Índice de índice glicêmico
O índice glicêmico (GI) reflete o efeito de um alimento contendo carboidrato no nível de açúcar no sangue. Quanto maior o valor GI de um alimento, mais tende a elevar o nível de açúcar no sangue. O valor GI para as cerejas azuis frescas é de 22, tornando-as uma comida baixa IG. Quando comido em porções apropriadas, é improvável que os alimentos com IG baixa elevem significativamente o nível de açúcar no sangue. As cerejas doces frescas classificam 62 na escala GI, tornando-as uma comida GI média. Isso significa que as cerejas doces são mais propensas a aumentar o nível de açúcar no sangue, mas geralmente apenas modestamente.
Nutrientes saudáveis
As cerejas contêm uma variedade de nutrientes saudáveis. Eles são ricos em vitamina C, tornando-os uma boa opção se você estiver procurando por uma alternativa às frutas cítricas para obter esta vitamina. As cerejas também contêm quantidades significativas de vitamina A, que está presente em maior concentração em cerdas azuis em comparação com cerejas doces. Todas as variedades de cerejas fornecem quantidades significativas de potássio. Outros minerais presentes em menores concentrações incluem fósforo, cálcio, magnésio e ferro. Além disso, as cerejas são uma boa fonte de antioxidantes, incluindo quercetina e ácido ellagico. Os antioxidantes neutralizam produtos químicos chamados radicais livres. As pessoas com diabetes tendem a ter excesso de radicais livres que podem contribuir para o desenvolvimento de complicações do diabetes, de modo que os alimentos ricos em antioxidantes são particularmente escolhas dietéticas.
Escolhas de cereja
Como com outras frutas e vegetais, as cerejas inteiras frescas são a escolha mais nutritiva. No entanto, um relatório de 2016 do Grupo de Trabalho Ambiental classifica as cerejas como entre os 12 tipos de produtos com a maior concentração de pesticidas.Escolher cerejas orgânicas evita essa exposição, se disponível. A lavagem de cerejas frescas não orgânicas também pode ser útil.

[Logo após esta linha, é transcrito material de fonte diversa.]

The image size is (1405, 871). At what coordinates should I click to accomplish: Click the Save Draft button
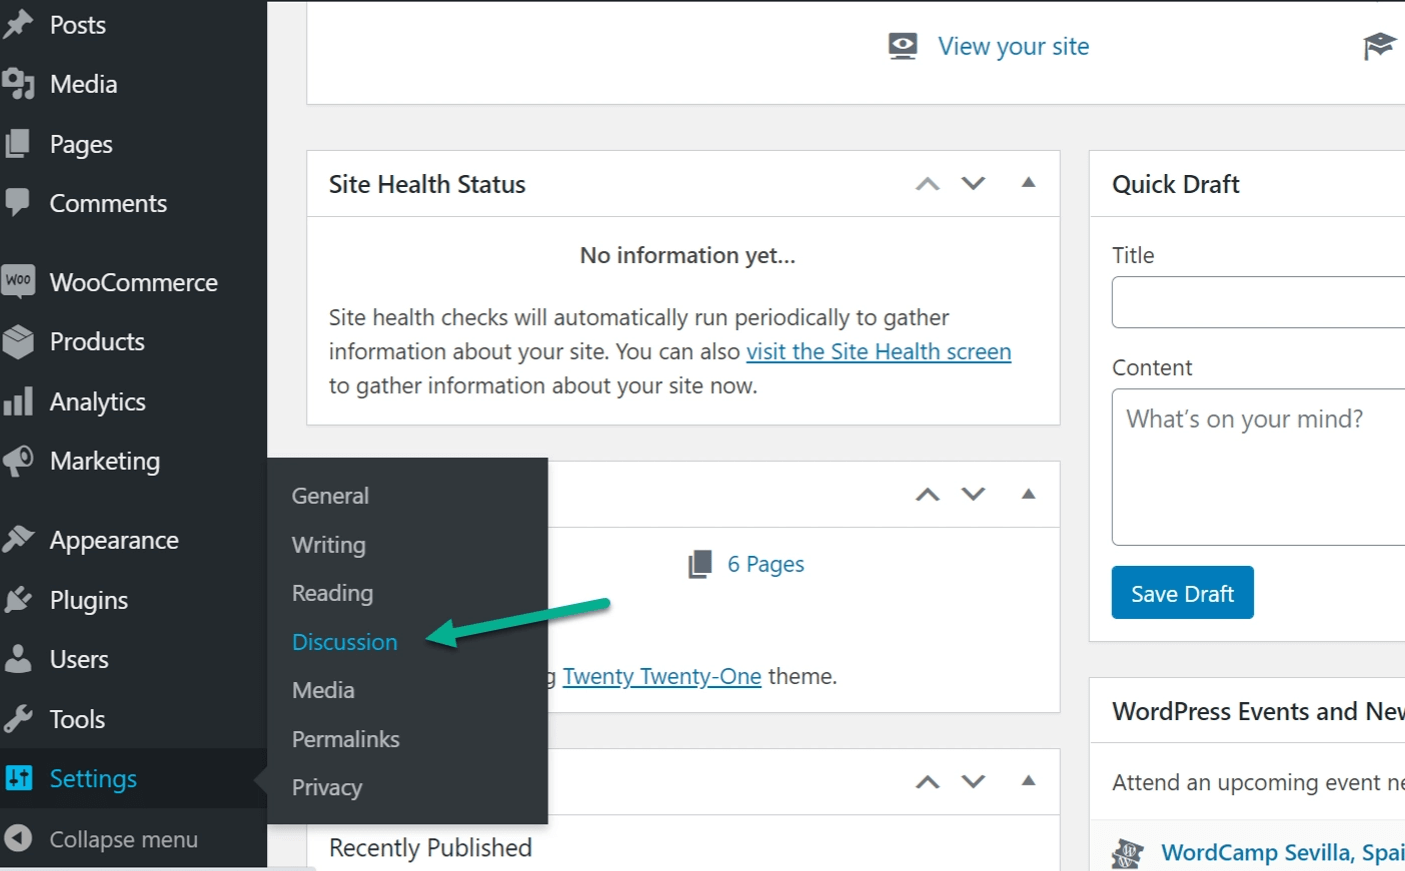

Quando as cerejas estão fora de época, as cerejas congeladas sem açúcares adicionados são um bom substituto para cerejas frescas. As cerejas secas são outra opção, embora o tamanho da porção precise ser reduzido devido à alta concentração de açúcares. É melhor evitar cerejas enlatadas embaladas com açúcar adicionado. Além de uma garnish, maraschino e cerejas cristalizadas não são escolhas saudáveis, pois são muito processadas e contêm altos níveis de açúcar adicionado.
Revisado e revisado por: Tina M. St. John, M. D.